Perhaps you’ve had the experience of suddenly realizing that you’ve spent a few hours spinning your wheels without making any real progress. Of course, some problems require churn before they are solved because they are very difficult, but it is too easy to replace focused problem-solving with avoidant or aimless task-switching, and I wanted to decrease the amount of time I was spending on low priority activities in my workday. Time-tracking has allowed me to hold myself accountable for how I am using my time by increasing awareness of what I’m working on and whether it is the most important thing I could be doing.
When it comes to spending your time, I’m a firm believer that the best outcome you could get from a time-management practice is a mind that has been trained to recognize unproductivity and redirect time to top priorities.
The key goal here is not a macro view of my time once a week/month/quarter (although this practice can be used to achieve this as well). Instead, this practice nudges me to ask myself at each critical task-switching moment: “Were those past n minutes/hours well spent?” and “What is the most important thing I could do with the next n minutes/hours?”

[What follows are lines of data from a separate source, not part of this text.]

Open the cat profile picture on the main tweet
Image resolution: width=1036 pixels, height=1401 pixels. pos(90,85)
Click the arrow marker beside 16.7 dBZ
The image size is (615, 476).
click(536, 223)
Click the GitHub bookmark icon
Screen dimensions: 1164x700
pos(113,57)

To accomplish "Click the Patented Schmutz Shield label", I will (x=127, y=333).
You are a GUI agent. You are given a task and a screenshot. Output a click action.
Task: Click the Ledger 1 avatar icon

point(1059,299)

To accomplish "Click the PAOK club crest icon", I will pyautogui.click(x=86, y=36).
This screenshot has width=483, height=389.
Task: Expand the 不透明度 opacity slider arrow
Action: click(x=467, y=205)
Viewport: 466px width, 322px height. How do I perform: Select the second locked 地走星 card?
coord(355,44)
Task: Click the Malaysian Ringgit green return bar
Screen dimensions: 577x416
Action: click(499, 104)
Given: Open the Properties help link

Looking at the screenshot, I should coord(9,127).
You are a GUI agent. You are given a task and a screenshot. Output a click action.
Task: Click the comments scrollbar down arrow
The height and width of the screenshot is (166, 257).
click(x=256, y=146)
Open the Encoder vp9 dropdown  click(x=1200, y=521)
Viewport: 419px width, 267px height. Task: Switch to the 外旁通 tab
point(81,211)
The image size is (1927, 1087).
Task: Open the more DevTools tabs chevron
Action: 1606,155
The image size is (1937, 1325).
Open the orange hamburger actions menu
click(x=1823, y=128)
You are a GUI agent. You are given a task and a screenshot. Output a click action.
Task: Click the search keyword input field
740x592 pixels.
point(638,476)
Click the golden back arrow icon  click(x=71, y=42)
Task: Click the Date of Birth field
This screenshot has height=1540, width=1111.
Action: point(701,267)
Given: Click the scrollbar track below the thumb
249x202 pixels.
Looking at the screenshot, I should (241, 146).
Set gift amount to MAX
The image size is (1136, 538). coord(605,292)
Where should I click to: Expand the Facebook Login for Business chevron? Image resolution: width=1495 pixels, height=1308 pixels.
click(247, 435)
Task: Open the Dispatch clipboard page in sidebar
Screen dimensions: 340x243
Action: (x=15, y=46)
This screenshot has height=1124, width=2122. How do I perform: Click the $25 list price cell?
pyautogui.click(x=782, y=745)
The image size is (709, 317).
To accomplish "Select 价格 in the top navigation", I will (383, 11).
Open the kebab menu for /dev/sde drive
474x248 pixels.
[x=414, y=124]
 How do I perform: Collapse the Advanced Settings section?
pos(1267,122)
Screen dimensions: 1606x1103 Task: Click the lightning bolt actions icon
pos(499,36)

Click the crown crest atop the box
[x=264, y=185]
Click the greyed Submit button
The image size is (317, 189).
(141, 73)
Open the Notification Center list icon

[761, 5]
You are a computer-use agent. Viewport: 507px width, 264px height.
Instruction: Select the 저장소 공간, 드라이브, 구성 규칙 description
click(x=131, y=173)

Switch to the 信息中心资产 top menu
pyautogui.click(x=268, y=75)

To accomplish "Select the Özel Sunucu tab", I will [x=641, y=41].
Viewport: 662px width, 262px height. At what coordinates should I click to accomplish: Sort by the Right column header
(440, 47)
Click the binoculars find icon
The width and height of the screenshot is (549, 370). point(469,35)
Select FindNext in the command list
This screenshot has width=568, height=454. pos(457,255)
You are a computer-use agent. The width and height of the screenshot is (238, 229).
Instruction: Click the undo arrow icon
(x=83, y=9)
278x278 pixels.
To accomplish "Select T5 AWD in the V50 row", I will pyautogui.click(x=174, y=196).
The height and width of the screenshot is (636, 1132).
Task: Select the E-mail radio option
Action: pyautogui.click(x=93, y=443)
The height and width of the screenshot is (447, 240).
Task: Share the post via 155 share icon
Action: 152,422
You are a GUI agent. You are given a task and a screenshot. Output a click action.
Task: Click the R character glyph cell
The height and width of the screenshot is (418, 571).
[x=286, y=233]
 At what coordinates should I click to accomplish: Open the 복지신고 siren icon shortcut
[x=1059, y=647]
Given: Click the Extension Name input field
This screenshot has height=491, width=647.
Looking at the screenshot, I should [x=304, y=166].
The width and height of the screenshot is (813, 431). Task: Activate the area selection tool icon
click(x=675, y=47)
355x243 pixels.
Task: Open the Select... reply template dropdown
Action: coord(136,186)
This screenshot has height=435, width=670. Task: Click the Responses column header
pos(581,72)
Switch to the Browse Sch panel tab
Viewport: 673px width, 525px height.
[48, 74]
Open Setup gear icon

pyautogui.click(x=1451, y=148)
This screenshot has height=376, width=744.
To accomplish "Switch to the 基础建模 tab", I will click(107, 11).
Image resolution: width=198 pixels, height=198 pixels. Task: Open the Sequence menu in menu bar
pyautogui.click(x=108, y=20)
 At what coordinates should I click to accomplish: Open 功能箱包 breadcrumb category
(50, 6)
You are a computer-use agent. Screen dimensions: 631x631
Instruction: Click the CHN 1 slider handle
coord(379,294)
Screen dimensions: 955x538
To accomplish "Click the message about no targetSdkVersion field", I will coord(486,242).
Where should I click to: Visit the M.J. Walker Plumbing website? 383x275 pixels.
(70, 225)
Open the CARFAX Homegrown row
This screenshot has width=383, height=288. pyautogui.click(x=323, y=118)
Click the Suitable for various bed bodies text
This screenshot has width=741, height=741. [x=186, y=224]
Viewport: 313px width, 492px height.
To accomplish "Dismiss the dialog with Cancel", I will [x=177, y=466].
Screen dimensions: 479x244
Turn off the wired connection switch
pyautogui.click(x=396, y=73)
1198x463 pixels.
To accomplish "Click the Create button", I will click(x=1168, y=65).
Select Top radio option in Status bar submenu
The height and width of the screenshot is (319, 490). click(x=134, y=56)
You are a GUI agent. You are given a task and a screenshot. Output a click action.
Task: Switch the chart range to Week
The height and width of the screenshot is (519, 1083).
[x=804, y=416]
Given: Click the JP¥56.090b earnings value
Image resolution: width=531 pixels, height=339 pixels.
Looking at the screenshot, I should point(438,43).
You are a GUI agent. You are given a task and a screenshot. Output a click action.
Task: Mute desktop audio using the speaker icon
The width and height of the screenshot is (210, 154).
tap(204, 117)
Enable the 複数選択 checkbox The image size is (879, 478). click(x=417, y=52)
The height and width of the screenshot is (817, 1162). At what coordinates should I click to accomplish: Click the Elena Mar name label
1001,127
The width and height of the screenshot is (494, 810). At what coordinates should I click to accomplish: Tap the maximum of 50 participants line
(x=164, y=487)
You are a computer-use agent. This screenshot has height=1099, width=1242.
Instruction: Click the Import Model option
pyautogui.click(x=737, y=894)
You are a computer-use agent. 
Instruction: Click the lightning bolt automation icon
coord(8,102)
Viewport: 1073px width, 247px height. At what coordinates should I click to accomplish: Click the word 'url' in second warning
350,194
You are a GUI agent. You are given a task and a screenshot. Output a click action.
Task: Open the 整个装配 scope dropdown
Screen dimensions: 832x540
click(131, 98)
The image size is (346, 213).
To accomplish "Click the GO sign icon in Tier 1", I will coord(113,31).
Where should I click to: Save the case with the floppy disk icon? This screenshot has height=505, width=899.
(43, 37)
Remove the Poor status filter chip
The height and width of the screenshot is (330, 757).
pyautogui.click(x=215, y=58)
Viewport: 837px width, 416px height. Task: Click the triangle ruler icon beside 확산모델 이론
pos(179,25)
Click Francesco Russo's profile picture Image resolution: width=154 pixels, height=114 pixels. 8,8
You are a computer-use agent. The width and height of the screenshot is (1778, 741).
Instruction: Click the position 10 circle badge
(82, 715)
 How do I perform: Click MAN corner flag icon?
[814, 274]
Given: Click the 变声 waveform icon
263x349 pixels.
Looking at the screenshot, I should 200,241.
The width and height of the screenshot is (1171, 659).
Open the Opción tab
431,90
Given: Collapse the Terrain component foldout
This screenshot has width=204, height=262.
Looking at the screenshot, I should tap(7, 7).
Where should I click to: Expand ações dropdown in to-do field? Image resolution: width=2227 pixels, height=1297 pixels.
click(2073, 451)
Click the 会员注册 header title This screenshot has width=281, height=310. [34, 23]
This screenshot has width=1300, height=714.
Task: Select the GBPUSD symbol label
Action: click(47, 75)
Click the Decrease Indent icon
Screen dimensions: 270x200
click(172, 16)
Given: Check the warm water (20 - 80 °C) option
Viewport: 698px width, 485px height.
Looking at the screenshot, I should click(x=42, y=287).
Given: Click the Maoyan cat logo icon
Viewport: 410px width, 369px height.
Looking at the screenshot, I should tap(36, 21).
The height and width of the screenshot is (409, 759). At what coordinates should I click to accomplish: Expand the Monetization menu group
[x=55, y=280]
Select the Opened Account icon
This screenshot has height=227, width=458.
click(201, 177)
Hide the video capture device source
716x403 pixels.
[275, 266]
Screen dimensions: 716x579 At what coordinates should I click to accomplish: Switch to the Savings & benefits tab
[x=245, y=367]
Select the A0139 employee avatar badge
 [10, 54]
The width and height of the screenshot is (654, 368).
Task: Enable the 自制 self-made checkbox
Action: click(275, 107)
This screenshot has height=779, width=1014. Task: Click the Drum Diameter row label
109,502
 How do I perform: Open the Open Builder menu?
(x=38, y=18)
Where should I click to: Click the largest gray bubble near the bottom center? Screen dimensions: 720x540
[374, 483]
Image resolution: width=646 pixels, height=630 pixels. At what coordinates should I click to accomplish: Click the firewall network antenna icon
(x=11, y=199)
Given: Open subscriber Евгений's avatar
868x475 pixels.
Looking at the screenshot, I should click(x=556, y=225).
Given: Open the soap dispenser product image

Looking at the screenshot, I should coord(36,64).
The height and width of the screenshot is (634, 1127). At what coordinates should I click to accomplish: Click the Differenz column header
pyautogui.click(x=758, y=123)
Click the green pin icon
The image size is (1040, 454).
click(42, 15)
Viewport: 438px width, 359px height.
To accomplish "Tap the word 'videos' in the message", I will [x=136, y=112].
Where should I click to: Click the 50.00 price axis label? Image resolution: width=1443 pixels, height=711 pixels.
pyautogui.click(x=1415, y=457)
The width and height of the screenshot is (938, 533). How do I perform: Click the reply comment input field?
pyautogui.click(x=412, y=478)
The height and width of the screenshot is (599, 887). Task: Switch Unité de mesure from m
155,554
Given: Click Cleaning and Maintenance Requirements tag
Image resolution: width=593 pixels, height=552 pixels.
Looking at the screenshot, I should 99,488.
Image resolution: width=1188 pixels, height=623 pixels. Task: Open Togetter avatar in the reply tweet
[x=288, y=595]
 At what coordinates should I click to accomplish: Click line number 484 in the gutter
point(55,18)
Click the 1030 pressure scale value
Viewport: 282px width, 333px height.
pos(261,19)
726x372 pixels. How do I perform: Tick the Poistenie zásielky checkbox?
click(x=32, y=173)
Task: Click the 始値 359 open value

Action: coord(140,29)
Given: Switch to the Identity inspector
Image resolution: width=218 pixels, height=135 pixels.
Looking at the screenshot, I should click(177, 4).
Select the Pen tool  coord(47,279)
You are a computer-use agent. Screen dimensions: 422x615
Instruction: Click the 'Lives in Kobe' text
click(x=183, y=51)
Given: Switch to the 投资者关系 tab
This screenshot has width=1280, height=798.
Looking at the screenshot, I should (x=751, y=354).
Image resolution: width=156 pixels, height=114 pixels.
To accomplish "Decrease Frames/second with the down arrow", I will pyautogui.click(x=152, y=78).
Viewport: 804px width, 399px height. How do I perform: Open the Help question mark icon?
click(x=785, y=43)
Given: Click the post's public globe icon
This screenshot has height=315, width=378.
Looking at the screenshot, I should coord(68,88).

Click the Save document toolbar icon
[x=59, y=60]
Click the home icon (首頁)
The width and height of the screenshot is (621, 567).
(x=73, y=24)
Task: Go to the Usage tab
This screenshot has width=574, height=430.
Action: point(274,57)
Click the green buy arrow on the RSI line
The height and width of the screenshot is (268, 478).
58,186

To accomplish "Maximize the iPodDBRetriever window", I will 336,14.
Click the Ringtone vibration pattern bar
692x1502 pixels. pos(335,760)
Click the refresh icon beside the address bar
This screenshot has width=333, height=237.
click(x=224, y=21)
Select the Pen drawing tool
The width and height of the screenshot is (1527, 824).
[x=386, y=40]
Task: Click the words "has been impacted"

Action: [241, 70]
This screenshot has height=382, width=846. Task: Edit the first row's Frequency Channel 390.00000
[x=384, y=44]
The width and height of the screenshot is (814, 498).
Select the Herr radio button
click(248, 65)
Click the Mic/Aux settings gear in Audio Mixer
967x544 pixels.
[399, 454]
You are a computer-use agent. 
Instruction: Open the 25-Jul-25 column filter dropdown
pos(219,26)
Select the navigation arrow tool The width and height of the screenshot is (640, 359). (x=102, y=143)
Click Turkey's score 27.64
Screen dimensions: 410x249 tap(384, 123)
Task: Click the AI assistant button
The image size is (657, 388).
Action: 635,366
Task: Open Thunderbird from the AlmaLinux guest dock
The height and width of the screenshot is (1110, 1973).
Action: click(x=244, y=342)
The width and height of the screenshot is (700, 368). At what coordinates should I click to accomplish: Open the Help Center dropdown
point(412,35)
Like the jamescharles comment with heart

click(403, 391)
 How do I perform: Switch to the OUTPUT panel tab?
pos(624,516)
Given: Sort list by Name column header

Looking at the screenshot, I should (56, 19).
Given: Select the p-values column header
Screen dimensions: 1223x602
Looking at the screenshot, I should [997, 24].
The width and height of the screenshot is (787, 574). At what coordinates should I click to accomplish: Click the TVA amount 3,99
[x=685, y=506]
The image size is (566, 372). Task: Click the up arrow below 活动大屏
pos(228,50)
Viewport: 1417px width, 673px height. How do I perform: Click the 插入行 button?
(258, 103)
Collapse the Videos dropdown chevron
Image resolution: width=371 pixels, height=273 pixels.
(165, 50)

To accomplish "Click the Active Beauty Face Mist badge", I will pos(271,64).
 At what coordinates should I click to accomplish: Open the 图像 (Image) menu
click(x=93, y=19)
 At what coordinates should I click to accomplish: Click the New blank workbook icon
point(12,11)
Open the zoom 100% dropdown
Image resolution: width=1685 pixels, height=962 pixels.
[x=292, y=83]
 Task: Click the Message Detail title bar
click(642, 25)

Sometimes I’ll find myself coming to grips with the fact that I can’t really provide a good label for how I spent the last 45 minutes. It wasn’t entirely unproductive, but I might have spent it jumping aimlessly between chat, email, spreadsheets, etc. When this happens, I ask myself, how did I get here? And how can I set up my workflow to prevent this from happening again in the future? Perhaps a notification pulled me into a messaging spiral (which I can turn off going forward), or maybe I’m not in the right headspace for work and instead need a powernap or a snack (snacking and napping ensue).
How I Track my Time
I have set up my time-tracking practice to foster intentionality and prioritization in the moment-to-moment decisions that I make throughout my day.
Every time I switch activities during my workday, I visit my calendar and record how I spent the last chunk of time. I do this in 15-minute increments, rounding off to the most significant activity done in that increment (if there was more than one). I’ll then attach a category label (my calendar tool has this feature), which I can use to reflect on where most of my time is going.
Sometimes people ask me why I don’t use a tool to automatically track my time. These tools allow people to take a macro view on how they are using their time across different apps and activities. While the high-level view can be valuable, I track my work hours myself - manually - because I want to reflect and prioritize each time I move between tasks.
I’ve chosen my categories to match the things I want to be doing to achieve my career goals (e.g., scientific discussions, building relationships across teams, people management, writing scientific papers) and those that are the “necessary evils” of the job (e.g., emails, logistics and organizational activities, reports). The aim here is to encourage myself to reflect on whether I’m doing the big science-y/career-building things or the less important logistical things, and to ensure that the ratio of those two is kept in check.
In fact, to support focus on the most important activities, I also block large chunks of time in my calendar (shown in purple in the calendar example). During these chunks, I turn off distractions and set aside my awareness of the clock so that I can focus on an activity that benefits from unconstrained deep thought (e.g., writing, data analysis, brainstorming). In most research jobs, these large undisrupted blocks are probably when you do your most important and impactful work. Don’t forget to prioritize these!
Assess and Reassess the Value of your Practices
When I started time-tracking, I thought it would provide “training wheels” and that at some point I’d stop needing it. But as I’ve progressed in my career, I’ve instead found that prioritization has become increasingly important. My mental muscle has grown at the same rate as my career prioritization demands, which means that I’m still benefiting from the technique. And so, I keep on tracking for now.
That said, don’t get too obsessive about tools. The tools are there to serve you and not vice versa. If something isn’t working or stopped working, try something new, or acknowledge that perhaps you’ve already arrived at jedi-level time mastery!